April 15, 2019

Corbis via Getty Images
After the attack on Pearl Harbor, the USS Oklahoma is seen capsized near the USS Maryland.

Corbis via Getty Images After the attack on Pearl Harbor, the USS Oklahoma is seen capsized near the USS Maryland.

JACKSONVILLE — The Western Union telegram came on Dec. 21, 1941, two weeks after the attack on Pearl Harbor, confirming what Bessie Meyer already knew: Her son was gone.

“The Navy Department deeply regrets to inform you that your son Herbert Joseph Poindexter Jr Seaman First Class US Navy is missing following action in the performance of his duty and in the service of his country. The Department appreciates your great anxiety and will furnish you further information promptly.”

In February, another telegram arrived: “After exhaustive search it has been impossible to locate your son … and he has therefore been officially declared to have lost his life.”

He was 24 when he died five years later, a barber on the battleship USS Oklahoma. He figured he’d be at sea another couple of years, then move to Arizona, where he had a fiancee and a ranch on which he was making payments.

H.J.’s body could not be identified among those recovered from the wreck. And no one could even be sure if his were among the hundreds of remains from the Oklahoma crew that were buried in the National Cemetery of the Pacific in Honolulu.

But in 2015, members of the military’s Defense POW/MIA Accounting Agency exhumed the unknown remains from the ship, counting on modern science to finally identify those who had died. And in September 2018, the agency’s scientists got a DNA match: H.J. Poindexter had finally been found.

This June, more than 77 years after he died, he will buried at the national cemetery in Jacksonville, his hometown.

His mother and sisters all passed away well before he was identified.

“I just started crying because I knew how much that would have meant to my mom and aunt and grandmother,” she said. “It was just really touching, that they took science and turned it into something so emotional to all of these families,” said Poindexter’s niece, Lisa Williams of Fernandina Beach.

Yet she could still help. She told them: There is a surviving blood relative, the son of H.J.’s other sister, Lilyan.

In Tucson, Ariz., Joe Allen took the provided DNA kit, swabbed the inside of his cheek and sent the kit back. It led to a positive match.

Allen, a retired medical physicist, said his mother and her sister idolized their brother, and told him what a good man he was and how crushed they and their mother were by H.J.’s death.

Neither Allen, 76, nor his cousin Williams, who is 56, were born while he was alive. Yet they heard stories, and Williams had her mother’s collection of photos and those fateful telegrams from the Navy.

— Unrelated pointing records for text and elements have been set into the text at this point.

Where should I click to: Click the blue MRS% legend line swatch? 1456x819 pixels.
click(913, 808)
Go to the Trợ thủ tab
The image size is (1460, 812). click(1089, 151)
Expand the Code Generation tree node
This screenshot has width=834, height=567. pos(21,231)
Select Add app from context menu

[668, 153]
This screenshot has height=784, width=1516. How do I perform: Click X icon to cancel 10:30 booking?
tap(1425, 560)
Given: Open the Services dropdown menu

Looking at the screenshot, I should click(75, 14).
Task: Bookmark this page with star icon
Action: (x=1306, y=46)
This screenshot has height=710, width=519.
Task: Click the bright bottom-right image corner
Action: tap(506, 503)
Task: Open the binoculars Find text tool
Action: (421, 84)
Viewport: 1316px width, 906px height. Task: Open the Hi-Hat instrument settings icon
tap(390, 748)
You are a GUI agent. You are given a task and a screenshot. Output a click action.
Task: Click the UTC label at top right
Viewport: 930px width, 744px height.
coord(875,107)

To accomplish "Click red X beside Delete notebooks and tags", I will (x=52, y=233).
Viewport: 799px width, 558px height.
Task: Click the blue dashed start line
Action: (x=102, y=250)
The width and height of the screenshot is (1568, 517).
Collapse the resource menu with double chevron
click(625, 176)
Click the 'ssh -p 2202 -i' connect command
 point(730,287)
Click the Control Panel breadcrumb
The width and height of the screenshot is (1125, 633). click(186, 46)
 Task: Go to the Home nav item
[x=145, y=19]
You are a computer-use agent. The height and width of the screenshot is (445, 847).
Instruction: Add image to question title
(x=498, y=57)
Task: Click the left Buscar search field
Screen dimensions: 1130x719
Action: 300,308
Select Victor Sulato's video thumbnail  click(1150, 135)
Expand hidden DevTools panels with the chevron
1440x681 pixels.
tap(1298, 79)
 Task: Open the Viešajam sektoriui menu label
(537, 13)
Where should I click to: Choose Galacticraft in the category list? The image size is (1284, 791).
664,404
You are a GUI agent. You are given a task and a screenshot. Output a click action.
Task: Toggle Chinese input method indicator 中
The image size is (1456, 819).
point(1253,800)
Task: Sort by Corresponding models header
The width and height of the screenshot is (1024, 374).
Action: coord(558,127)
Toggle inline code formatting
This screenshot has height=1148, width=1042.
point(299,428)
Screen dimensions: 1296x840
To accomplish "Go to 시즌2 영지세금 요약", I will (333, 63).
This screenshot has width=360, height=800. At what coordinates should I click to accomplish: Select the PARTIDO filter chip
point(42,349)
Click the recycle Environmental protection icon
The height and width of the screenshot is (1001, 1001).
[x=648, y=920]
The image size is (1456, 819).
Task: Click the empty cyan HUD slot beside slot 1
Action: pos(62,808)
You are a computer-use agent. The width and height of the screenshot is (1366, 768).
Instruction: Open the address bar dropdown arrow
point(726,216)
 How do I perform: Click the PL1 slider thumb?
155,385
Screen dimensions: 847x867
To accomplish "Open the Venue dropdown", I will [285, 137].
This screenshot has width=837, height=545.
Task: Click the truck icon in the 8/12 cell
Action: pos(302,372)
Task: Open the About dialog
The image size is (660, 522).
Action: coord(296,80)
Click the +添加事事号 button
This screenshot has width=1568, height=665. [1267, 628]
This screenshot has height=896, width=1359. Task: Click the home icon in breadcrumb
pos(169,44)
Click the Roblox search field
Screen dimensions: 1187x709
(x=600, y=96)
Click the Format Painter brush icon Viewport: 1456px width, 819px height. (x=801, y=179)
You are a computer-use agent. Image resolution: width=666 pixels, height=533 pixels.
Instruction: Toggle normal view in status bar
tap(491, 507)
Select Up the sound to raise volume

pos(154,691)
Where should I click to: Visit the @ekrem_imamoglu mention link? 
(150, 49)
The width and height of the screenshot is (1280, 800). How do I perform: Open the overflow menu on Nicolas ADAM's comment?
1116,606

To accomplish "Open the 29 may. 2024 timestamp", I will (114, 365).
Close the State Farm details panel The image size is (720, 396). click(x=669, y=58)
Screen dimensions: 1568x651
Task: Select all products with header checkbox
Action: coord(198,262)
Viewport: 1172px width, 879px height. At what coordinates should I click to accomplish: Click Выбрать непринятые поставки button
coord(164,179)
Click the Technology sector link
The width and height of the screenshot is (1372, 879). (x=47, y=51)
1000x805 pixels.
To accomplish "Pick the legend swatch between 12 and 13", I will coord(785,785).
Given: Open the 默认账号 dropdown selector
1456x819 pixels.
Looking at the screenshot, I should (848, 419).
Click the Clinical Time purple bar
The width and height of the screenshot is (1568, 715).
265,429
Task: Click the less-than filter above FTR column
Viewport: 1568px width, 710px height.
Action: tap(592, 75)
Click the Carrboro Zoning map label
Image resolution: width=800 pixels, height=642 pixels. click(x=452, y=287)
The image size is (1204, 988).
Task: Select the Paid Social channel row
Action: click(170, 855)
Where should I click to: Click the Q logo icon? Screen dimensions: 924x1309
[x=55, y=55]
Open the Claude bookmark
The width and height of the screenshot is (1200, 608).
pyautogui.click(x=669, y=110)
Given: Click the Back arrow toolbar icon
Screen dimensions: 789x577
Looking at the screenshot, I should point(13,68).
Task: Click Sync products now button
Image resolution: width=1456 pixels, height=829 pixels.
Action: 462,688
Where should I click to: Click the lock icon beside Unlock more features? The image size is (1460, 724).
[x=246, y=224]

“Even though it had been so long, it seemed like he was part of the family,” Williams said. “He had a farm in Arizona, he had a fiancee, he had what looked like a real bright future.”

Poindexter had a car that he’d left in Arizona, and after he was killed his mother and sisters drove there to collect it. They met his fiancee and shared their sorrow. Later the young woman sent H.J.’s mother a letter: She was getting married.

“She wanted to let her know she was safe and had met a fine man and wanted to start a family,” Allen said. “And of course my grandmother was happy to know that. Even though she didn’t really know the young lady, she felt a tie because of her connection to H.J.”

Though he was gone, he continued to influence his family.

Joe Allen goes by his middle name, which his mother gave him in honor of H.J.’s middle name. And Williams, a wallpaper hanger, said her mother joined the Women’s Army Corps in 1942, learned to fly planes, and piloted supply planes stateside during the war.

“She felt very patriotic and wanted to honor his memory,” she said. “They depended on him — and then he was gone, never getting to say goodbye.”

The family’s tradition of military service has continued: Williams’ youngest son became a Marine, and served two tours in Afghanistan.

Williams said she gets teary-eyed thinking about how much it means that her uncle’s remains, along with those of others from his ship, are finally being identified.